Aim of the task: Below are some entries; write out each one of them exactly.

Supplied data:

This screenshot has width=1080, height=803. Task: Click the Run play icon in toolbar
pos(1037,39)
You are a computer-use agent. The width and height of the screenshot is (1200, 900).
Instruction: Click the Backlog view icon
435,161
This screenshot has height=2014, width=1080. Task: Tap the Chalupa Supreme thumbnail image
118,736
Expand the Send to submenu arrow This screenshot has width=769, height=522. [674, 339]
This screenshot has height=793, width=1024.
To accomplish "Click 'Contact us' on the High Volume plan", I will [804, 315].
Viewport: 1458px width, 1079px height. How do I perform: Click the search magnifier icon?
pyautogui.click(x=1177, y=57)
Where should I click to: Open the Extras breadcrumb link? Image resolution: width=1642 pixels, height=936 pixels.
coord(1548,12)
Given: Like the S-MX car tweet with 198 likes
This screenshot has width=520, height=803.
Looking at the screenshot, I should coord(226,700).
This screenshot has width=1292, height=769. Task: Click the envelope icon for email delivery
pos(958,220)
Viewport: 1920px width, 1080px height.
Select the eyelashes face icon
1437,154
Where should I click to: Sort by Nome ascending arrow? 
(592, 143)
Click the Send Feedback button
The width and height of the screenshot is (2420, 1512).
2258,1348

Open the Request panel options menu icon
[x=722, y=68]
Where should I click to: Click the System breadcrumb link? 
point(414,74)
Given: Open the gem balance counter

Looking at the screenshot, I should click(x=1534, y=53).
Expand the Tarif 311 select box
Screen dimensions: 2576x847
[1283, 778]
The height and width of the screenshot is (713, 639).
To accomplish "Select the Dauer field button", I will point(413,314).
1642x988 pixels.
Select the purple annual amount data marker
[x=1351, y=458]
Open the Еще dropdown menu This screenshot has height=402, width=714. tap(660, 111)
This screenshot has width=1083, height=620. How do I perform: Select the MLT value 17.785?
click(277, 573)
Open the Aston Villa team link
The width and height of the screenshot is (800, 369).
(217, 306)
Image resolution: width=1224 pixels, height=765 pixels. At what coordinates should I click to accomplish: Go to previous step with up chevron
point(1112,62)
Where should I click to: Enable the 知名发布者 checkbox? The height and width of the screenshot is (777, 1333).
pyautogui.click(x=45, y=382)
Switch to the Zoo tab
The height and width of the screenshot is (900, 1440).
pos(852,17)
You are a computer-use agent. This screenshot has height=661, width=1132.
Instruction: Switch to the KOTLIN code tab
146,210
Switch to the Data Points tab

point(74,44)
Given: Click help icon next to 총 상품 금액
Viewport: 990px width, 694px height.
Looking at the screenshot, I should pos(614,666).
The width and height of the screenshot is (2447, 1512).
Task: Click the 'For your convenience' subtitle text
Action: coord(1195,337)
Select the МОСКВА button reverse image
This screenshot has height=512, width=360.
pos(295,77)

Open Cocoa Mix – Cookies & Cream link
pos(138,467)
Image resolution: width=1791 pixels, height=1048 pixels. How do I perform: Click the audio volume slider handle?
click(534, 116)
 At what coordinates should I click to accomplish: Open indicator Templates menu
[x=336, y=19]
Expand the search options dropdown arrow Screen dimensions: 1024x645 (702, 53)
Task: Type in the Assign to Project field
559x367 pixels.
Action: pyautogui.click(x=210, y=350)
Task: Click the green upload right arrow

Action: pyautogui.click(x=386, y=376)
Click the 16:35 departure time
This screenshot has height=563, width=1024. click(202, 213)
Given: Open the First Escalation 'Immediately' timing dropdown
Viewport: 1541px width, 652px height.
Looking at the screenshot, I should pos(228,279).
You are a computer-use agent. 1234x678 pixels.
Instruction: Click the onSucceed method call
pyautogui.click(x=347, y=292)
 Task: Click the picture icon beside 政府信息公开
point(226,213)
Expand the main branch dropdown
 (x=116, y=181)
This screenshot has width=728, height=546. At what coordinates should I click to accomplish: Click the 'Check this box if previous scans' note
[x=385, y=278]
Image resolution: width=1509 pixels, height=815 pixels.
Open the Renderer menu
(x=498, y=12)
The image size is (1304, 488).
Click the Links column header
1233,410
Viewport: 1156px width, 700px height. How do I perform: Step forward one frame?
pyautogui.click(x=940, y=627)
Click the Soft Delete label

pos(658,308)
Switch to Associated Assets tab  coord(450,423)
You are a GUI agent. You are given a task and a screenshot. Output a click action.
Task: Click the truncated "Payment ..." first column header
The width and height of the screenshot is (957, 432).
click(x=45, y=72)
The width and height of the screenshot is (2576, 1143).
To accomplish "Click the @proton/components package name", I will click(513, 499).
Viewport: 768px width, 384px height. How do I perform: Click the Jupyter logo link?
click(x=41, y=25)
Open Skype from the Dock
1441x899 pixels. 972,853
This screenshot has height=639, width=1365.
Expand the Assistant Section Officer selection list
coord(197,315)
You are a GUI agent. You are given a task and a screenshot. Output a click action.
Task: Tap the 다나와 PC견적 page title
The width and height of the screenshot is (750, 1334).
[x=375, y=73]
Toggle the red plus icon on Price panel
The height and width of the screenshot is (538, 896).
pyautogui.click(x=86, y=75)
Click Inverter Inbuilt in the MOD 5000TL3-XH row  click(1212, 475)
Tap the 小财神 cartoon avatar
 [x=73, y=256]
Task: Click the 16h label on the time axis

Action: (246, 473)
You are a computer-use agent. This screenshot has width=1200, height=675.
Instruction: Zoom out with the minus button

Solved problem:
This screenshot has width=1080, height=803. Task: Click the Run play icon in toolbar
pos(1037,39)
You are a computer-use agent. The width and height of the screenshot is (1200, 900).
Instruction: Click the Backlog view icon
435,161
This screenshot has height=2014, width=1080. Task: Tap the Chalupa Supreme thumbnail image
118,736
Expand the Send to submenu arrow This screenshot has width=769, height=522. [674, 339]
This screenshot has height=793, width=1024.
To accomplish "Click 'Contact us' on the High Volume plan", I will [804, 315].
Viewport: 1458px width, 1079px height. How do I perform: Click the search magnifier icon?
pyautogui.click(x=1177, y=57)
Where should I click to: Open the Extras breadcrumb link? Image resolution: width=1642 pixels, height=936 pixels.
coord(1548,12)
Given: Like the S-MX car tweet with 198 likes
This screenshot has width=520, height=803.
Looking at the screenshot, I should coord(226,700).
This screenshot has width=1292, height=769. Task: Click the envelope icon for email delivery
pos(958,220)
Viewport: 1920px width, 1080px height.
Select the eyelashes face icon
1437,154
Where should I click to: Sort by Nome ascending arrow? 
(592, 143)
Click the Send Feedback button
The width and height of the screenshot is (2420, 1512).
2258,1348

Open the Request panel options menu icon
[x=722, y=68]
Where should I click to: Click the System breadcrumb link? 
point(414,74)
Given: Open the gem balance counter

Looking at the screenshot, I should click(x=1534, y=53).
Expand the Tarif 311 select box
Screen dimensions: 2576x847
[1283, 778]
The height and width of the screenshot is (713, 639).
To accomplish "Select the Dauer field button", I will point(413,314).
1642x988 pixels.
Select the purple annual amount data marker
[x=1351, y=458]
Open the Еще dropdown menu This screenshot has height=402, width=714. tap(660, 111)
This screenshot has width=1083, height=620. How do I perform: Select the MLT value 17.785?
click(277, 573)
Open the Aston Villa team link
The width and height of the screenshot is (800, 369).
(217, 306)
Image resolution: width=1224 pixels, height=765 pixels. At what coordinates should I click to accomplish: Go to previous step with up chevron
point(1112,62)
Where should I click to: Enable the 知名发布者 checkbox? The height and width of the screenshot is (777, 1333).
pyautogui.click(x=45, y=382)
Switch to the Zoo tab
The height and width of the screenshot is (900, 1440).
pos(852,17)
You are a computer-use agent. This screenshot has height=661, width=1132.
Instruction: Switch to the KOTLIN code tab
146,210
Switch to the Data Points tab

point(74,44)
Given: Click help icon next to 총 상품 금액
Viewport: 990px width, 694px height.
Looking at the screenshot, I should pos(614,666).
The width and height of the screenshot is (2447, 1512).
Task: Click the 'For your convenience' subtitle text
Action: coord(1195,337)
Select the МОСКВА button reverse image
This screenshot has height=512, width=360.
pos(295,77)

Open Cocoa Mix – Cookies & Cream link
pos(138,467)
Image resolution: width=1791 pixels, height=1048 pixels. How do I perform: Click the audio volume slider handle?
click(534, 116)
 At what coordinates should I click to accomplish: Open indicator Templates menu
[x=336, y=19]
Expand the search options dropdown arrow Screen dimensions: 1024x645 (702, 53)
Task: Type in the Assign to Project field
559x367 pixels.
Action: pyautogui.click(x=210, y=350)
Task: Click the green upload right arrow

Action: pyautogui.click(x=386, y=376)
Click the 16:35 departure time
This screenshot has height=563, width=1024. click(202, 213)
Given: Open the First Escalation 'Immediately' timing dropdown
Viewport: 1541px width, 652px height.
Looking at the screenshot, I should pos(228,279).
You are a computer-use agent. 1234x678 pixels.
Instruction: Click the onSucceed method call
pyautogui.click(x=347, y=292)
 Task: Click the picture icon beside 政府信息公开
point(226,213)
Expand the main branch dropdown
 (x=116, y=181)
This screenshot has width=728, height=546. At what coordinates should I click to accomplish: Click the 'Check this box if previous scans' note
[x=385, y=278]
Image resolution: width=1509 pixels, height=815 pixels.
Open the Renderer menu
(x=498, y=12)
The image size is (1304, 488).
Click the Links column header
1233,410
Viewport: 1156px width, 700px height. How do I perform: Step forward one frame?
pyautogui.click(x=940, y=627)
Click the Soft Delete label

pos(658,308)
Switch to Associated Assets tab  coord(450,423)
You are a GUI agent. You are given a task and a screenshot. Output a click action.
Task: Click the truncated "Payment ..." first column header
The width and height of the screenshot is (957, 432).
click(x=45, y=72)
The width and height of the screenshot is (2576, 1143).
To accomplish "Click the @proton/components package name", I will click(513, 499).
Viewport: 768px width, 384px height. How do I perform: Click the Jupyter logo link?
click(x=41, y=25)
Open Skype from the Dock
1441x899 pixels. 972,853
This screenshot has height=639, width=1365.
Expand the Assistant Section Officer selection list
coord(197,315)
You are a GUI agent. You are given a task and a screenshot. Output a click action.
Task: Tap the 다나와 PC견적 page title
The width and height of the screenshot is (750, 1334).
[x=375, y=73]
Toggle the red plus icon on Price panel
The height and width of the screenshot is (538, 896).
pyautogui.click(x=86, y=75)
Click Inverter Inbuilt in the MOD 5000TL3-XH row  click(1212, 475)
Tap the 小财神 cartoon avatar
 [x=73, y=256]
Task: Click the 16h label on the time axis

Action: (246, 473)
You are a computer-use agent. This screenshot has width=1200, height=675.
Instruction: Zoom out with the minus button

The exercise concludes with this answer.